What you should do:
Report how many lines below contain the word "orange", giving the number and no other words.

** Opening Provided entries block **

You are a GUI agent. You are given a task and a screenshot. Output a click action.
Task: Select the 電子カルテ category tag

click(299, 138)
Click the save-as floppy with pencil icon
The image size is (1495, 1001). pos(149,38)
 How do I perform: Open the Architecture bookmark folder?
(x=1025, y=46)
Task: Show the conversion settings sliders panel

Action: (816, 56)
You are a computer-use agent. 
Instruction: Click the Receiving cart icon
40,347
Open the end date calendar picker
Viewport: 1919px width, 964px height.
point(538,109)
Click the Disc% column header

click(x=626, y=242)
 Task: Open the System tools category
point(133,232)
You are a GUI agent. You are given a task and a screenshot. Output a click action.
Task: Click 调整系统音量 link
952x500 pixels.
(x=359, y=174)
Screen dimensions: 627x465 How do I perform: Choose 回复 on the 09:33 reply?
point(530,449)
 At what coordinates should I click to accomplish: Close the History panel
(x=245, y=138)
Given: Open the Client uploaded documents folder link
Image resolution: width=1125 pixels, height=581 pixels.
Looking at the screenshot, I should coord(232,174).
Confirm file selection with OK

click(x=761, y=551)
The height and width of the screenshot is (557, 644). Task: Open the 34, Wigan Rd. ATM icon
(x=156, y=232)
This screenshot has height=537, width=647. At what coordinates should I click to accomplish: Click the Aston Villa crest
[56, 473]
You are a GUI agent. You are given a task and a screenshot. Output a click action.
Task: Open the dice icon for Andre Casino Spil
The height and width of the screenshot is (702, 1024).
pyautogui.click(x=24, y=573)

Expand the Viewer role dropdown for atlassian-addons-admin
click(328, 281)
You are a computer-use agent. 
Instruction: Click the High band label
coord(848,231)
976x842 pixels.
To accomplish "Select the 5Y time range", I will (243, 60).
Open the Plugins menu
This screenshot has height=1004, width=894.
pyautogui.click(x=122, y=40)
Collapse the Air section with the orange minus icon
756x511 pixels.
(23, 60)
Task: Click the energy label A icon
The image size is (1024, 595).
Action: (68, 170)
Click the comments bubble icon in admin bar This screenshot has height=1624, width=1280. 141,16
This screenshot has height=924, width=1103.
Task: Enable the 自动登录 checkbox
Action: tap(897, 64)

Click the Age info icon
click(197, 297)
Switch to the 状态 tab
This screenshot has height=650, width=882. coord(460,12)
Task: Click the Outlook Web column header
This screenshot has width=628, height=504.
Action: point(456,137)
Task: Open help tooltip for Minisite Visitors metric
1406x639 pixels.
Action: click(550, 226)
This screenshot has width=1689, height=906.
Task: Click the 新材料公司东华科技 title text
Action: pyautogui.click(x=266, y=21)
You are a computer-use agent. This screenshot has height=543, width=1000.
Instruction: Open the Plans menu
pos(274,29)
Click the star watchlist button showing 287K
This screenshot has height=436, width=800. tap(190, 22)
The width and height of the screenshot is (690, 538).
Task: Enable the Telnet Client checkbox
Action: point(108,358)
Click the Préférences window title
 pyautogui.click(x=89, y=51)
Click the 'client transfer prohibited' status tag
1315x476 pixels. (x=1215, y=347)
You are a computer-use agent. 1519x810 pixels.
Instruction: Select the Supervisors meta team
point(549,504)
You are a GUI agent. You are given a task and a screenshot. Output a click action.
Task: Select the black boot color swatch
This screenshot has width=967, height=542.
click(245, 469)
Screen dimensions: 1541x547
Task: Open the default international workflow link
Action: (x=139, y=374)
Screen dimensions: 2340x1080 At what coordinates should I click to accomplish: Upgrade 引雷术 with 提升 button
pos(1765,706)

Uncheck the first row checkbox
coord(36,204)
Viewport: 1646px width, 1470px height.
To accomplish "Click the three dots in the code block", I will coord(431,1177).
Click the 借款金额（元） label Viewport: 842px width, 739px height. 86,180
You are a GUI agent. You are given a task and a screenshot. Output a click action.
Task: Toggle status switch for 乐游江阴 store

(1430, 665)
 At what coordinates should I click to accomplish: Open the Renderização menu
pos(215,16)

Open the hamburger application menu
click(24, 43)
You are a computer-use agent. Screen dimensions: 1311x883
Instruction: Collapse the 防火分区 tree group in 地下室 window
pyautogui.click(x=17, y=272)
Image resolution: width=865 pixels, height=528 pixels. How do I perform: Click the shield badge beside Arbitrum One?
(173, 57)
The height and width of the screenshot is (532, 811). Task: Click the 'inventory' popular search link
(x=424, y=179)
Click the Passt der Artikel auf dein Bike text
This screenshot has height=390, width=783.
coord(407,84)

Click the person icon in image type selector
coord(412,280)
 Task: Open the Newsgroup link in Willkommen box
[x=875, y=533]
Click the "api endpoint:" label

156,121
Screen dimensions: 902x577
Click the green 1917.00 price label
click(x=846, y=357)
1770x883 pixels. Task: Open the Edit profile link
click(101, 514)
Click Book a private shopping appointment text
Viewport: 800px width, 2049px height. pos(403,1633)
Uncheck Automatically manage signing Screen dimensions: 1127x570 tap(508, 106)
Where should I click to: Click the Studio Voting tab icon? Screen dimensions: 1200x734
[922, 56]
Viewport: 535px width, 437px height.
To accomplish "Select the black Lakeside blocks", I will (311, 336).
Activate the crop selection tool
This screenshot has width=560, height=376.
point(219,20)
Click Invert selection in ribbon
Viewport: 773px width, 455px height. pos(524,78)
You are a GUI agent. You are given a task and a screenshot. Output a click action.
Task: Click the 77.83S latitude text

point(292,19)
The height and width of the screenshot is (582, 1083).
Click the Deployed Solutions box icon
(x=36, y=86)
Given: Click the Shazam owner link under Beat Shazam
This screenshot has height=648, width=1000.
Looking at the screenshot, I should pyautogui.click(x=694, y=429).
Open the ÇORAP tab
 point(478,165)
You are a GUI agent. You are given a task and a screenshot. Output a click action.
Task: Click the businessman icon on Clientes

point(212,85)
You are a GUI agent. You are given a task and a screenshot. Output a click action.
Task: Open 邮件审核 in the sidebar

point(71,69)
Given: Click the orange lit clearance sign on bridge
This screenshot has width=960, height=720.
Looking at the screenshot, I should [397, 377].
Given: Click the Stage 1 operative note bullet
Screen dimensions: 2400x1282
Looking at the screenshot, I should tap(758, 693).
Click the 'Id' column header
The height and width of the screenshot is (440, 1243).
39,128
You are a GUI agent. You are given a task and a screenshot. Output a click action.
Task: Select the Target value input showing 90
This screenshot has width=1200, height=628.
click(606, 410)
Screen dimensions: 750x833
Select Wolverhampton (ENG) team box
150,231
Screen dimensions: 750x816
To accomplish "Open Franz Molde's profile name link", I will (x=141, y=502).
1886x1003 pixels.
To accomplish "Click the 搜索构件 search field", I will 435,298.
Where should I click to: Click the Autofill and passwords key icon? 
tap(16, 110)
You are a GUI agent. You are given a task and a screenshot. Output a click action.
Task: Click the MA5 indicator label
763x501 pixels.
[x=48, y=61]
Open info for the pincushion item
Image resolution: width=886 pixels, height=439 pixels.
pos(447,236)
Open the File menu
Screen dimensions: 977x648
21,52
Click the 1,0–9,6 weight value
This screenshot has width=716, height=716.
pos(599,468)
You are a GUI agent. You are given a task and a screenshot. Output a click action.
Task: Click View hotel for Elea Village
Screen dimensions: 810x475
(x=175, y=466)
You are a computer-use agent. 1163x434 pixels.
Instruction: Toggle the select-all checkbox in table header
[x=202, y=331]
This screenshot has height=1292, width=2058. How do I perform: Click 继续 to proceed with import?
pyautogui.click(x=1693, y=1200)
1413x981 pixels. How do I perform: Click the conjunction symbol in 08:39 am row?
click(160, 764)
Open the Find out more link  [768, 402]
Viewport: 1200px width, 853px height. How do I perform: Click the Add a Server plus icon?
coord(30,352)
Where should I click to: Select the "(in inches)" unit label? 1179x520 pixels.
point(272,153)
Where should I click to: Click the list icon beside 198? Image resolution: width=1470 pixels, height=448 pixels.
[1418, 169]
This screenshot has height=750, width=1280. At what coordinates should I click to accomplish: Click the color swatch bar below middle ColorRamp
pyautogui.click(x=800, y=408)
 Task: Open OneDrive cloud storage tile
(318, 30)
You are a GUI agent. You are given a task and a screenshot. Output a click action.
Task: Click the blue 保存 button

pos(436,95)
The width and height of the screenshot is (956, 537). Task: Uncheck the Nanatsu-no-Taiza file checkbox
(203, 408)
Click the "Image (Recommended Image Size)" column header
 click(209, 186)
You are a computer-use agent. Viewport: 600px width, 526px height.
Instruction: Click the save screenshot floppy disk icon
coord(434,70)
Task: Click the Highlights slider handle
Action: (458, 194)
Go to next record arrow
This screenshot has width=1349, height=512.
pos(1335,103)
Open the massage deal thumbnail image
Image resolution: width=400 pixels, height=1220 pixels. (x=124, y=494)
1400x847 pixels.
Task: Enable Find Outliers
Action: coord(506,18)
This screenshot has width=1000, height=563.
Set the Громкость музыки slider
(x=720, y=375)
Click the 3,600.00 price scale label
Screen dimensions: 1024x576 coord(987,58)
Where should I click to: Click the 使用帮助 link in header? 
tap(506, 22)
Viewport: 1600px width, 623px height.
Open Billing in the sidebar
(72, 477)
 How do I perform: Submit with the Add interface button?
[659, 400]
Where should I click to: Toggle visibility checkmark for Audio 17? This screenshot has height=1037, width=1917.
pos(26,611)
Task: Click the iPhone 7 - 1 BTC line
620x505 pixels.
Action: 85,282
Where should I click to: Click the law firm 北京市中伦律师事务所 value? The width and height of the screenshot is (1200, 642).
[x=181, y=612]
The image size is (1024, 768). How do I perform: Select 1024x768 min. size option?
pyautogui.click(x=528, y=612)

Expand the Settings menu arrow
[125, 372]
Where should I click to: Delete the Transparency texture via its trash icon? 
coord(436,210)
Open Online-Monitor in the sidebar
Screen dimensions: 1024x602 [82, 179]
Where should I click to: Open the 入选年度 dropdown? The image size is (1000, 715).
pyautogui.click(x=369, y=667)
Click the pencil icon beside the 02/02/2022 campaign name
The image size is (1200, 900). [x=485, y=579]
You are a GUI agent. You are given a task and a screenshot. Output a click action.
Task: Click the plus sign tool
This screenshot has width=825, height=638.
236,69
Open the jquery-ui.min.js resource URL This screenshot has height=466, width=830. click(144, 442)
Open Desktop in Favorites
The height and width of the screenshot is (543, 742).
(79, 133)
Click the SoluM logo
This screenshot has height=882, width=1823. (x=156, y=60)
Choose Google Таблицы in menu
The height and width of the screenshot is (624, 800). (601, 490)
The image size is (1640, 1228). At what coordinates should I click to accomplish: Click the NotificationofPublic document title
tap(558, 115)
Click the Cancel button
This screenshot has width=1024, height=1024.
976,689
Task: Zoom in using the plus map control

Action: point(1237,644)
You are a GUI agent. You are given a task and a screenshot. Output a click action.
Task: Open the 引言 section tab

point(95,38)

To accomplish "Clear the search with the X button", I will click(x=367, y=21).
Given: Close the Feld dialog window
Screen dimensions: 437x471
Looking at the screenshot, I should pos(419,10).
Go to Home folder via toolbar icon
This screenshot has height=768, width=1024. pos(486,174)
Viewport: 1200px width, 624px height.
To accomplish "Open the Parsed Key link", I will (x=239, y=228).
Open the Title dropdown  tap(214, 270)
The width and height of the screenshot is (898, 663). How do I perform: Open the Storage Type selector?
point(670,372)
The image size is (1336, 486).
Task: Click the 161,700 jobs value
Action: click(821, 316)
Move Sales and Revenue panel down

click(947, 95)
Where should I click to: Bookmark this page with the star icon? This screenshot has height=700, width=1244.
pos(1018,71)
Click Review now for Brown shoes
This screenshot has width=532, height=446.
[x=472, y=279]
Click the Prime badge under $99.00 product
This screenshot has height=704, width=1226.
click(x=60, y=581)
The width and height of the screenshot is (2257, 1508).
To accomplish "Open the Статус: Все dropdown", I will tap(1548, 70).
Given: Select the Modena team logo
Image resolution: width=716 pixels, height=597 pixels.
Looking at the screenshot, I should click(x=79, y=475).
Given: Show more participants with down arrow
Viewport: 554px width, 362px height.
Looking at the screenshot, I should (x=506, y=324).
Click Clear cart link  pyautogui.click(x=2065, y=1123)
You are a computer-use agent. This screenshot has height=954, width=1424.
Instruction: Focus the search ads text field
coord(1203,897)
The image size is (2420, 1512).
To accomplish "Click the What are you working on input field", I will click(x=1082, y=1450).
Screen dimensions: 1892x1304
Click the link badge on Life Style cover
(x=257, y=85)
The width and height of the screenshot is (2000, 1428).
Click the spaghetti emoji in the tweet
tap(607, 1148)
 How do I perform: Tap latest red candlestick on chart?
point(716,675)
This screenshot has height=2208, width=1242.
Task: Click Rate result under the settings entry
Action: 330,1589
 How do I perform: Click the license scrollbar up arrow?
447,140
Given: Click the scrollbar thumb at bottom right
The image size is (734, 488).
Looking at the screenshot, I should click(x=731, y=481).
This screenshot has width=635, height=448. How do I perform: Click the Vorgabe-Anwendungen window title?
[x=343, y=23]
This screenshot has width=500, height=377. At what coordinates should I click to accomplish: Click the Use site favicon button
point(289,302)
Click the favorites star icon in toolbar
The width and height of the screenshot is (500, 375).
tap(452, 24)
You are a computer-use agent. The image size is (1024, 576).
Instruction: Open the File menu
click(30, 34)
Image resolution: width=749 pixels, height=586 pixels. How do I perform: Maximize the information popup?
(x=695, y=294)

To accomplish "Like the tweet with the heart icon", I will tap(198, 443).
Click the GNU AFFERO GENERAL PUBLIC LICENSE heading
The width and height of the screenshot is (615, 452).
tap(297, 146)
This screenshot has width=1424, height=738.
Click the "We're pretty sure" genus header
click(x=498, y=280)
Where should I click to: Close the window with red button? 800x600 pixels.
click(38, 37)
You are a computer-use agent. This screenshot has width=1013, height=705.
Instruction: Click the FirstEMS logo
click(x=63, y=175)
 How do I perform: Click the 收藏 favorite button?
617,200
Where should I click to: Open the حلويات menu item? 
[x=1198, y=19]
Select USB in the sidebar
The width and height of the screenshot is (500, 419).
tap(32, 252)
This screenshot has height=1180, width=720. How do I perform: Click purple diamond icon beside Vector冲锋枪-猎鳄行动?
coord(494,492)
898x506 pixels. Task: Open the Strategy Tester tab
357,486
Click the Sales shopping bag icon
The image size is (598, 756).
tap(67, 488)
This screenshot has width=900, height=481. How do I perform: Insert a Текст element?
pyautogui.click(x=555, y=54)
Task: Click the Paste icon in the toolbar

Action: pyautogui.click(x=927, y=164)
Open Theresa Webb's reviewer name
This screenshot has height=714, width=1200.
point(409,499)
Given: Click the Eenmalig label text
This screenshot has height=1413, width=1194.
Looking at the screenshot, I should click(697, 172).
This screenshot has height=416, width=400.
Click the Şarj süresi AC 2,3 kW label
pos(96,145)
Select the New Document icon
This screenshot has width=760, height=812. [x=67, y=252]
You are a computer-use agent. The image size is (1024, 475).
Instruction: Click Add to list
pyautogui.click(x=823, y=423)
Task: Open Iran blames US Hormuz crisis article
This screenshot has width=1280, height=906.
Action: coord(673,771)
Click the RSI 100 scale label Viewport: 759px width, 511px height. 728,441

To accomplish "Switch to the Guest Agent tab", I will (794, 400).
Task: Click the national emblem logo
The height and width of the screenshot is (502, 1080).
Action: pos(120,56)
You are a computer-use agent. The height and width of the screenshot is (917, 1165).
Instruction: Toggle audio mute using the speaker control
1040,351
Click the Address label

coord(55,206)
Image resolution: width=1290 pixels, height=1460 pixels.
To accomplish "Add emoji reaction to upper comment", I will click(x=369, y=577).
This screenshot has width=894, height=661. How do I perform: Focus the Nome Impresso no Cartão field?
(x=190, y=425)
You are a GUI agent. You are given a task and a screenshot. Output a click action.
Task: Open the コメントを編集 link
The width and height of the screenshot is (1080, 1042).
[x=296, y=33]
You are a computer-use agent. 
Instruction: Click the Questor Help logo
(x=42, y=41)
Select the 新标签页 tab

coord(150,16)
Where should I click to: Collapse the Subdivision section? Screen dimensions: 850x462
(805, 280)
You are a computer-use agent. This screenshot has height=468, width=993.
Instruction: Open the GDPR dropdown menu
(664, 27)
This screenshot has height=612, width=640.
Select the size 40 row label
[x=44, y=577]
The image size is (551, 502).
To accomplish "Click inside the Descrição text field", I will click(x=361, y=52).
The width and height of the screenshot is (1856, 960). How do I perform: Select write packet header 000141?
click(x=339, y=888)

** Closing Provided entries block **

Exercise result:
2